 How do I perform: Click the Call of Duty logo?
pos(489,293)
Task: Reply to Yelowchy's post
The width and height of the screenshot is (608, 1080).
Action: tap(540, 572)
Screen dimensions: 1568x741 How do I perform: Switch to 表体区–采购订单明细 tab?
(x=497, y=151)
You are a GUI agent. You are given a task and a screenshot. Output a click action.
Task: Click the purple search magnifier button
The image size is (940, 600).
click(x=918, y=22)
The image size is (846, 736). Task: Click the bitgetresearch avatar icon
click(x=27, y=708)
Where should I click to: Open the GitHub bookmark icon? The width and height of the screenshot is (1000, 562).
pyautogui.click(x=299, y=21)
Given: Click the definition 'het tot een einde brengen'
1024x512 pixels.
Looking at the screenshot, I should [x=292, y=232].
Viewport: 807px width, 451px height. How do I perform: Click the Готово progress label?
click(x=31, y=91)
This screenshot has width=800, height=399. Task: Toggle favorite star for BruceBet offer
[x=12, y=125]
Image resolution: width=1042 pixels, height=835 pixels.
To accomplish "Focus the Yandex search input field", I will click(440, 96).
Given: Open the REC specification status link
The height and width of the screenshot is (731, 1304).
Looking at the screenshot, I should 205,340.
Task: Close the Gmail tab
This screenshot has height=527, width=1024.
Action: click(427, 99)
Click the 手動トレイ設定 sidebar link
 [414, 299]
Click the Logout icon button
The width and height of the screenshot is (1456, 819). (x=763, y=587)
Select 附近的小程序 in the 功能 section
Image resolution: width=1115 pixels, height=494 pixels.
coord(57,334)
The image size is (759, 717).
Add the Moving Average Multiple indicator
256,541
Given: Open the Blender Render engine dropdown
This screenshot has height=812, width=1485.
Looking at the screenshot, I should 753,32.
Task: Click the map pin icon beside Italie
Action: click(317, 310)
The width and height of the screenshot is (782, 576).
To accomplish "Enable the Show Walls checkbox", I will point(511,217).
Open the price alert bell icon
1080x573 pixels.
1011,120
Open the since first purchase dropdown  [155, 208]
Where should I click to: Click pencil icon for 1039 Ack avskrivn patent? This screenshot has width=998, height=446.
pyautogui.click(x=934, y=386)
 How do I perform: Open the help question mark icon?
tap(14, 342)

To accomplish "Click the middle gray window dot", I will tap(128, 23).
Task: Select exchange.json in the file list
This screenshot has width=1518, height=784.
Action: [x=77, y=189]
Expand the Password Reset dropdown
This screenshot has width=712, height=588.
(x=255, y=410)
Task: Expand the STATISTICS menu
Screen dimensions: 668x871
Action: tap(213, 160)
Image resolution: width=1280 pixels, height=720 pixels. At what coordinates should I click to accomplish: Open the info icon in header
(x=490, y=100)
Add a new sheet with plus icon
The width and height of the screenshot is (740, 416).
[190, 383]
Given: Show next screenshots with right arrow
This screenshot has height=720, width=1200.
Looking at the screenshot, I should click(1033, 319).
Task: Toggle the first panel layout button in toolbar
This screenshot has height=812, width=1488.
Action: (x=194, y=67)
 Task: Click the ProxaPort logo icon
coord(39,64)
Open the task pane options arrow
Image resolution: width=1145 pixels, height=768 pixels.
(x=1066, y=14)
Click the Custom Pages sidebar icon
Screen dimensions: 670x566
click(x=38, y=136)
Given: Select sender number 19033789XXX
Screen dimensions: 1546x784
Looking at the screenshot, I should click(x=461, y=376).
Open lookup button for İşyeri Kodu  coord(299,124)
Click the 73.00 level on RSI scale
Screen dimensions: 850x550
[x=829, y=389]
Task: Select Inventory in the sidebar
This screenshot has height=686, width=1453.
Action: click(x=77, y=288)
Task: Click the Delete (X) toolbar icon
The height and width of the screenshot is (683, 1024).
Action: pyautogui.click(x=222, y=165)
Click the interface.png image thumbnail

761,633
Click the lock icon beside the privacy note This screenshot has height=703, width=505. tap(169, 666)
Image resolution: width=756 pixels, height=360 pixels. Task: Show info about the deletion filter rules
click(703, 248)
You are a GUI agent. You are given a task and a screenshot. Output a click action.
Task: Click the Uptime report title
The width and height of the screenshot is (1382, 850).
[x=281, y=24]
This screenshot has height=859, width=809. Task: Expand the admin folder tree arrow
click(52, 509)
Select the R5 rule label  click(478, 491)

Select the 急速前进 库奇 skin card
=====
◆ Work item ◆
Please give all the entries above again, exactly as they stand.

◆ Completed exercise ◆
 How do I perform: Click the Call of Duty logo?
pos(489,293)
Task: Reply to Yelowchy's post
The width and height of the screenshot is (608, 1080).
Action: tap(540, 572)
Screen dimensions: 1568x741 How do I perform: Switch to 表体区–采购订单明细 tab?
(x=497, y=151)
You are a GUI agent. You are given a task and a screenshot. Output a click action.
Task: Click the purple search magnifier button
The image size is (940, 600).
click(x=918, y=22)
The image size is (846, 736). Task: Click the bitgetresearch avatar icon
click(x=27, y=708)
Where should I click to: Open the GitHub bookmark icon? The width and height of the screenshot is (1000, 562).
pyautogui.click(x=299, y=21)
Given: Click the definition 'het tot een einde brengen'
1024x512 pixels.
Looking at the screenshot, I should [x=292, y=232].
Viewport: 807px width, 451px height. How do I perform: Click the Готово progress label?
click(x=31, y=91)
This screenshot has width=800, height=399. Task: Toggle favorite star for BruceBet offer
[x=12, y=125]
Image resolution: width=1042 pixels, height=835 pixels.
To accomplish "Focus the Yandex search input field", I will click(440, 96).
Given: Open the REC specification status link
The height and width of the screenshot is (731, 1304).
Looking at the screenshot, I should 205,340.
Task: Close the Gmail tab
This screenshot has height=527, width=1024.
Action: click(427, 99)
Click the 手動トレイ設定 sidebar link
 [414, 299]
Click the Logout icon button
The width and height of the screenshot is (1456, 819). (x=763, y=587)
Select 附近的小程序 in the 功能 section
Image resolution: width=1115 pixels, height=494 pixels.
coord(57,334)
The image size is (759, 717).
Add the Moving Average Multiple indicator
256,541
Given: Open the Blender Render engine dropdown
This screenshot has height=812, width=1485.
Looking at the screenshot, I should 753,32.
Task: Click the map pin icon beside Italie
Action: click(317, 310)
The width and height of the screenshot is (782, 576).
To accomplish "Enable the Show Walls checkbox", I will point(511,217).
Open the price alert bell icon
1080x573 pixels.
1011,120
Open the since first purchase dropdown  [155, 208]
Where should I click to: Click pencil icon for 1039 Ack avskrivn patent? This screenshot has width=998, height=446.
pyautogui.click(x=934, y=386)
 How do I perform: Open the help question mark icon?
tap(14, 342)

To accomplish "Click the middle gray window dot", I will tap(128, 23).
Task: Select exchange.json in the file list
This screenshot has width=1518, height=784.
Action: [x=77, y=189]
Expand the Password Reset dropdown
This screenshot has width=712, height=588.
(x=255, y=410)
Task: Expand the STATISTICS menu
Screen dimensions: 668x871
Action: tap(213, 160)
Image resolution: width=1280 pixels, height=720 pixels. At what coordinates should I click to accomplish: Open the info icon in header
(x=490, y=100)
Add a new sheet with plus icon
The width and height of the screenshot is (740, 416).
[190, 383]
Given: Show next screenshots with right arrow
This screenshot has height=720, width=1200.
Looking at the screenshot, I should click(1033, 319).
Task: Toggle the first panel layout button in toolbar
This screenshot has height=812, width=1488.
Action: (x=194, y=67)
 Task: Click the ProxaPort logo icon
coord(39,64)
Open the task pane options arrow
Image resolution: width=1145 pixels, height=768 pixels.
(x=1066, y=14)
Click the Custom Pages sidebar icon
Screen dimensions: 670x566
click(x=38, y=136)
Given: Select sender number 19033789XXX
Screen dimensions: 1546x784
Looking at the screenshot, I should click(x=461, y=376).
Open lookup button for İşyeri Kodu  coord(299,124)
Click the 73.00 level on RSI scale
Screen dimensions: 850x550
[x=829, y=389]
Task: Select Inventory in the sidebar
This screenshot has height=686, width=1453.
Action: click(x=77, y=288)
Task: Click the Delete (X) toolbar icon
The height and width of the screenshot is (683, 1024).
Action: pyautogui.click(x=222, y=165)
Click the interface.png image thumbnail

761,633
Click the lock icon beside the privacy note This screenshot has height=703, width=505. tap(169, 666)
Image resolution: width=756 pixels, height=360 pixels. Task: Show info about the deletion filter rules
click(703, 248)
You are a GUI agent. You are given a task and a screenshot. Output a click action.
Task: Click the Uptime report title
The width and height of the screenshot is (1382, 850).
[x=281, y=24]
This screenshot has height=859, width=809. Task: Expand the admin folder tree arrow
click(52, 509)
Select the R5 rule label  click(478, 491)

Select the 急速前进 库奇 skin card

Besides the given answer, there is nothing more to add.